**Task prompt**
Scan the data below and copy each line where "submenu" occurs.

**Data for analysis**
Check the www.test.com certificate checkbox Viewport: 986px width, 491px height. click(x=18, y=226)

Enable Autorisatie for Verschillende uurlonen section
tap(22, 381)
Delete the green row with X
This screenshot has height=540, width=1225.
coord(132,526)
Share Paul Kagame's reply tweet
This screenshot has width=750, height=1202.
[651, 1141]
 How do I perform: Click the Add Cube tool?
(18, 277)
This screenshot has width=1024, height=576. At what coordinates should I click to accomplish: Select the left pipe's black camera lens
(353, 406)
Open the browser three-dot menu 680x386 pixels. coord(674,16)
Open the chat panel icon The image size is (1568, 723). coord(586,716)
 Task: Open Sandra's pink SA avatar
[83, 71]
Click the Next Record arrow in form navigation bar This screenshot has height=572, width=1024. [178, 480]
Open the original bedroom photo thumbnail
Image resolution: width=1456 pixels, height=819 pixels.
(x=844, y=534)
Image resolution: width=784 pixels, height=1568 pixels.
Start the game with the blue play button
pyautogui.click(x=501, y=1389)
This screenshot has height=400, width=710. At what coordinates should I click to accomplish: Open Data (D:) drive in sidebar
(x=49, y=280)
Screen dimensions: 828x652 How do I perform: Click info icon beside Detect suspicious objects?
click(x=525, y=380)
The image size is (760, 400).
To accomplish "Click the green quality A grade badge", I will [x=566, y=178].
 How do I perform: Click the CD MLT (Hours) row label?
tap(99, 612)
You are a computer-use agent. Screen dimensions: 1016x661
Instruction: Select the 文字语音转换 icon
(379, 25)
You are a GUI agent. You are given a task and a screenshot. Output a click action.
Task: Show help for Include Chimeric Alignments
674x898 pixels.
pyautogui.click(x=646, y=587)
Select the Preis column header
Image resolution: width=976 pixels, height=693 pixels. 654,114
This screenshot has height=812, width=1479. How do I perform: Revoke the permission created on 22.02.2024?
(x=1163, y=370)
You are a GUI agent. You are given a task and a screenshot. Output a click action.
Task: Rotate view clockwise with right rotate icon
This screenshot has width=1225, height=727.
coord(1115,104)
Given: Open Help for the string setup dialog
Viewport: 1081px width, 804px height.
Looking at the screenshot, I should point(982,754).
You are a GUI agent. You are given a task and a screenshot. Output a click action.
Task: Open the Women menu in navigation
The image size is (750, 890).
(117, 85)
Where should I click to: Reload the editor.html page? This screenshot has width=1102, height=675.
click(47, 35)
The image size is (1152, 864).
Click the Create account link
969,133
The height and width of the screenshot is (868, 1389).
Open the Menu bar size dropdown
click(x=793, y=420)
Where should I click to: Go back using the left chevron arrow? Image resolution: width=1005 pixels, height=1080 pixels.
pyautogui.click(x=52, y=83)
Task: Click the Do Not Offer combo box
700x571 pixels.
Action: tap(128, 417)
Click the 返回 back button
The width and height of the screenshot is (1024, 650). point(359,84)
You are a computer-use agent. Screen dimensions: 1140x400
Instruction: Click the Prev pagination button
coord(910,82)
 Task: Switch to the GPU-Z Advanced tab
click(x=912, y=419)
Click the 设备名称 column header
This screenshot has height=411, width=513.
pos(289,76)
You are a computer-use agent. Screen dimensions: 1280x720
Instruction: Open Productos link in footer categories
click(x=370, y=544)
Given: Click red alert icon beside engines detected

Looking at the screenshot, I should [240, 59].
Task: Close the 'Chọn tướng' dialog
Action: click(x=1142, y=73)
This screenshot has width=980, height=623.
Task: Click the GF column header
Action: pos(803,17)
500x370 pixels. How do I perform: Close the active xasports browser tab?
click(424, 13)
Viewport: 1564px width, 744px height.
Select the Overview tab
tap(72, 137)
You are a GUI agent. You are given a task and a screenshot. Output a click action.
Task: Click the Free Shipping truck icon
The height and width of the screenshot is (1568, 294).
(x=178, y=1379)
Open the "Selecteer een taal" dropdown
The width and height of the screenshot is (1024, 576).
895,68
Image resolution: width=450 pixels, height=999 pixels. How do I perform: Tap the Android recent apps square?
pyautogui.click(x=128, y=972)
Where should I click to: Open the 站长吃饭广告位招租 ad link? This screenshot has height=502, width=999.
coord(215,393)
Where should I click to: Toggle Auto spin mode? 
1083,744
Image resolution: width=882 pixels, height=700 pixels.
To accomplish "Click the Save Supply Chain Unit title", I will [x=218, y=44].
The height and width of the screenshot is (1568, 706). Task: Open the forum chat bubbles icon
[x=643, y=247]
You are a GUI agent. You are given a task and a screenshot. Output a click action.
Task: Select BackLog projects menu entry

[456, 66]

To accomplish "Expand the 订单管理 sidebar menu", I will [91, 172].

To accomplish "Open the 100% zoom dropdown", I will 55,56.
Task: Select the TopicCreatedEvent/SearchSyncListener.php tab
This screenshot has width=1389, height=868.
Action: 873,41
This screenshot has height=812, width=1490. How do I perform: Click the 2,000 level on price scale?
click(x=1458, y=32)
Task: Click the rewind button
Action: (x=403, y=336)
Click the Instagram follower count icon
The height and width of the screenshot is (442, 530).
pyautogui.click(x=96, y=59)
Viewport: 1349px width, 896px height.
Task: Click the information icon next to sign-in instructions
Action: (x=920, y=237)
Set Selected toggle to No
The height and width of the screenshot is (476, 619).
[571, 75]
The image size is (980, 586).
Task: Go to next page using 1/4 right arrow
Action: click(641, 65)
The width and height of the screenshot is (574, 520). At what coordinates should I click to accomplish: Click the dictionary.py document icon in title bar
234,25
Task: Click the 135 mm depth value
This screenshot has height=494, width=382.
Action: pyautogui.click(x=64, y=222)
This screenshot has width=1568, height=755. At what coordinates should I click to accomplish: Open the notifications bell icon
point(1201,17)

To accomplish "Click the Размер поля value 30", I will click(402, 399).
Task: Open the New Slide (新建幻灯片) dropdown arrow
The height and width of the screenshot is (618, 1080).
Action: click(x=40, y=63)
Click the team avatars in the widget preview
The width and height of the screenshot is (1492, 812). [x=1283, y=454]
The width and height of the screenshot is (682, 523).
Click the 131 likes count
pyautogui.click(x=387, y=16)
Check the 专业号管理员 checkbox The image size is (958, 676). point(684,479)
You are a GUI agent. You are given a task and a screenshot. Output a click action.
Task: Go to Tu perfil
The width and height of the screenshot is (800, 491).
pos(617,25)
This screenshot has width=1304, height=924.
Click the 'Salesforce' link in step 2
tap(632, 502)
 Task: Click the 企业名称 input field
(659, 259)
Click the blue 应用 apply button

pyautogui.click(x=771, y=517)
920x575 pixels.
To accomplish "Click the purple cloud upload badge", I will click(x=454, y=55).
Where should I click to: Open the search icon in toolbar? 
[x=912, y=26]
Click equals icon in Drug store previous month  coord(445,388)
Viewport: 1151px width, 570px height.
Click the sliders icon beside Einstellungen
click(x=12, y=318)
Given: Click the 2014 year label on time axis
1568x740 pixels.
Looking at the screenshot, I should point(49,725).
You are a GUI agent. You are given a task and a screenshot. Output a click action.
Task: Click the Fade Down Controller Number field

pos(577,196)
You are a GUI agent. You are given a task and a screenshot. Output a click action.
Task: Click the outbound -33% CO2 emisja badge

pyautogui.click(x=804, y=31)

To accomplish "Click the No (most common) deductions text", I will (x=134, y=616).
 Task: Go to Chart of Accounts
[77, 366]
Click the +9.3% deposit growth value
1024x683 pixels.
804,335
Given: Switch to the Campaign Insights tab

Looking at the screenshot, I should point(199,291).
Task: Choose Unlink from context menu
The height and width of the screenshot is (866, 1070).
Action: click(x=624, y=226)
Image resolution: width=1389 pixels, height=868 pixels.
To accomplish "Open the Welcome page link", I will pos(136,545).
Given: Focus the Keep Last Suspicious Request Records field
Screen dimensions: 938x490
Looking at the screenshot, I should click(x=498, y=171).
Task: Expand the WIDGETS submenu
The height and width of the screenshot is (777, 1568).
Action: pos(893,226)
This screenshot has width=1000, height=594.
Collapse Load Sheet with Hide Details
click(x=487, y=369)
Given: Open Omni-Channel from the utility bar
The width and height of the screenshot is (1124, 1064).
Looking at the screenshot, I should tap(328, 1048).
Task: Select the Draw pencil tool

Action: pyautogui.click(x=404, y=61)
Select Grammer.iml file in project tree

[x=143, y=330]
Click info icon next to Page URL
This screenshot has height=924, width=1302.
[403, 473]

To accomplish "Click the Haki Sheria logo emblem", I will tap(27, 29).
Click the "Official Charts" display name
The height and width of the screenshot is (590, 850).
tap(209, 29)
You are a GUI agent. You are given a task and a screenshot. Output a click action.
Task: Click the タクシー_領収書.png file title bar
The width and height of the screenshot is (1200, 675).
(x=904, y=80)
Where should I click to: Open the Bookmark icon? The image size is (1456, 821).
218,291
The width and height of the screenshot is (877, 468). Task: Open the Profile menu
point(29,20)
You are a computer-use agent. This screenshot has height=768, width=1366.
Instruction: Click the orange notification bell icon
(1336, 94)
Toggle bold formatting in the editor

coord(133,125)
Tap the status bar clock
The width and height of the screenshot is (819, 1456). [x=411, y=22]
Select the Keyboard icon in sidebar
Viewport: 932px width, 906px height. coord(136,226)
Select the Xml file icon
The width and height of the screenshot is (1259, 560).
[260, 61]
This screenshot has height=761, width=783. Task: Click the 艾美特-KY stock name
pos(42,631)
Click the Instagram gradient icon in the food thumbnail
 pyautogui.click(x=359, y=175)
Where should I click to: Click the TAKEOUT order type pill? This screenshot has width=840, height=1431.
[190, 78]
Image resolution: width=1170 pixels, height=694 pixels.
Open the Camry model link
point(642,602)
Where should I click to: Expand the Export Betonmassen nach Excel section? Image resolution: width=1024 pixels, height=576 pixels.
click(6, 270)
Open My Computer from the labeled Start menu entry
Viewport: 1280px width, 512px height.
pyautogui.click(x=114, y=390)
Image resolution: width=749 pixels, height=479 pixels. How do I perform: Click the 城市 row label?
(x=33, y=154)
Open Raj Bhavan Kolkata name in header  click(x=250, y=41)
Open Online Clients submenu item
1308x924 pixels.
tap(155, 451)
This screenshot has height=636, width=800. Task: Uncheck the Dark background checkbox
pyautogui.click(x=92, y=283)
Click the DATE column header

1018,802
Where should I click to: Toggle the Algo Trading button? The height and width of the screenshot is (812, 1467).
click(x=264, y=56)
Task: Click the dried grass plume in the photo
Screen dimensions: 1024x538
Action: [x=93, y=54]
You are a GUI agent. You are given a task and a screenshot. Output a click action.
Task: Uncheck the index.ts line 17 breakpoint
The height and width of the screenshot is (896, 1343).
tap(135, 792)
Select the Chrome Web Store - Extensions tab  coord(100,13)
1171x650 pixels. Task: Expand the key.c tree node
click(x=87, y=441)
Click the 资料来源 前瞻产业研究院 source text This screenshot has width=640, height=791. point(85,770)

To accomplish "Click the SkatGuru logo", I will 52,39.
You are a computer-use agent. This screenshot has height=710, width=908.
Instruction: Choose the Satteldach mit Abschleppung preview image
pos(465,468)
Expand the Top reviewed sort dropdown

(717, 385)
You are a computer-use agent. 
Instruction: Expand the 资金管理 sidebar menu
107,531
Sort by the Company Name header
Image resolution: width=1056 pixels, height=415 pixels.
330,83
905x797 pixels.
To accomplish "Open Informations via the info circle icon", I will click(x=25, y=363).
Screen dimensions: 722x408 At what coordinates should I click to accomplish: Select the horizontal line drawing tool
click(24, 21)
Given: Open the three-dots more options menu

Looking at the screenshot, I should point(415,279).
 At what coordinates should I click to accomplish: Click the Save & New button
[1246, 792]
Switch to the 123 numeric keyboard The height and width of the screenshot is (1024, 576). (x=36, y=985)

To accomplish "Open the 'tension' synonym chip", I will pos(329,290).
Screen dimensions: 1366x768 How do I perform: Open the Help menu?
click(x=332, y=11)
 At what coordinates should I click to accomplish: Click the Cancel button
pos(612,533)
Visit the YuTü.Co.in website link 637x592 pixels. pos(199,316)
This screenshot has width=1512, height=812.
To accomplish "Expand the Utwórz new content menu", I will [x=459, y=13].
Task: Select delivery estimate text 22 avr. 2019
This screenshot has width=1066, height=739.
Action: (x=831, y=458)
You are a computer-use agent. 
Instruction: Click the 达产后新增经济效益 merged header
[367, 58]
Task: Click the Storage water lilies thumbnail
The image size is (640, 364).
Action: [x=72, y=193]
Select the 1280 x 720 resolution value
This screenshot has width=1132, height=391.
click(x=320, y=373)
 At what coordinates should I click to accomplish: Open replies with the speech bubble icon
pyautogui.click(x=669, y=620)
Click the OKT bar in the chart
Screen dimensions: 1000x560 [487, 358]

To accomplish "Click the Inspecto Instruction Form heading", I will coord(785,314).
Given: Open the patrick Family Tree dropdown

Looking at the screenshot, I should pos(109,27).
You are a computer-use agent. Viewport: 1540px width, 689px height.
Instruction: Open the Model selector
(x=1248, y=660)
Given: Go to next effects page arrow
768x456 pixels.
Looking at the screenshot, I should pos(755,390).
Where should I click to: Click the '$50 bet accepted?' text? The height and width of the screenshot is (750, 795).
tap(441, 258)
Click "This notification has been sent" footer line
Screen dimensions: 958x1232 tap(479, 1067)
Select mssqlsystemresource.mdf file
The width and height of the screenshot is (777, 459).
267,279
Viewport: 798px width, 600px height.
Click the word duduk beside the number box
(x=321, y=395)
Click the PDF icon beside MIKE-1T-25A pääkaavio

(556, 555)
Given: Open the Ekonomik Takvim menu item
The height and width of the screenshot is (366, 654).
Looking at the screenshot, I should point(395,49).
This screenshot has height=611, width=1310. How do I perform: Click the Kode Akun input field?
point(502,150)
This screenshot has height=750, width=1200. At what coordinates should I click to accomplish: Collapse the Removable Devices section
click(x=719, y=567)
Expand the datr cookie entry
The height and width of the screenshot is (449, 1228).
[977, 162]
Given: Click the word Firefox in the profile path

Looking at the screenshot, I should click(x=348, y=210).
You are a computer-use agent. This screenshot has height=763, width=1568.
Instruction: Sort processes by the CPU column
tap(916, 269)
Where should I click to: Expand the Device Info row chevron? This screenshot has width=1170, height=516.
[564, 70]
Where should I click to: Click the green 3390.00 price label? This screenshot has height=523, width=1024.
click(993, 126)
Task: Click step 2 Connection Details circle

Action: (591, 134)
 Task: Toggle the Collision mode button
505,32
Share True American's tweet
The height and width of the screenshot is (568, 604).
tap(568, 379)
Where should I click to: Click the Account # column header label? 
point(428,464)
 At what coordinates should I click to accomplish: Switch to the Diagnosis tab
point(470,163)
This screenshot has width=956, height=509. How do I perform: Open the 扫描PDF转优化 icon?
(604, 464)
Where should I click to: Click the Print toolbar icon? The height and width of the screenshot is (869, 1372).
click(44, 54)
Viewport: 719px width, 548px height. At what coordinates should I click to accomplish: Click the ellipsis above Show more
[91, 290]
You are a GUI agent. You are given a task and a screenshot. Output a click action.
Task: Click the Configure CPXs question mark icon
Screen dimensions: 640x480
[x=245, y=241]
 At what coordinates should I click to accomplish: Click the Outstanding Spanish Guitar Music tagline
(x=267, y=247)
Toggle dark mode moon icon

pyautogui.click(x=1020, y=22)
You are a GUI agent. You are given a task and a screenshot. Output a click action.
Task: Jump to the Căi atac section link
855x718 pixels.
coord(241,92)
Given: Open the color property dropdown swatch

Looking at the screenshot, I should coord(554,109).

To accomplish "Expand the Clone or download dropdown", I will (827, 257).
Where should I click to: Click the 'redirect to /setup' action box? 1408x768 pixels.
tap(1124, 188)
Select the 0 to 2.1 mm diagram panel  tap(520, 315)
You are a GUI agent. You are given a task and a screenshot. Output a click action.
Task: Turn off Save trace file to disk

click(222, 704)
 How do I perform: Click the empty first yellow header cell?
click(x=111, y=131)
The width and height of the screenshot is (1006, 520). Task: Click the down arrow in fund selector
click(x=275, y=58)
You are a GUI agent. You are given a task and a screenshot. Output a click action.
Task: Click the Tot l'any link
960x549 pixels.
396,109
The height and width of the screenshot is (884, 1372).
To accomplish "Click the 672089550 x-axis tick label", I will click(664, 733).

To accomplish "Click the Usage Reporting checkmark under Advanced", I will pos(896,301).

**Exercise response**
Task: Expand the WIDGETS submenu
Open Online Clients submenu item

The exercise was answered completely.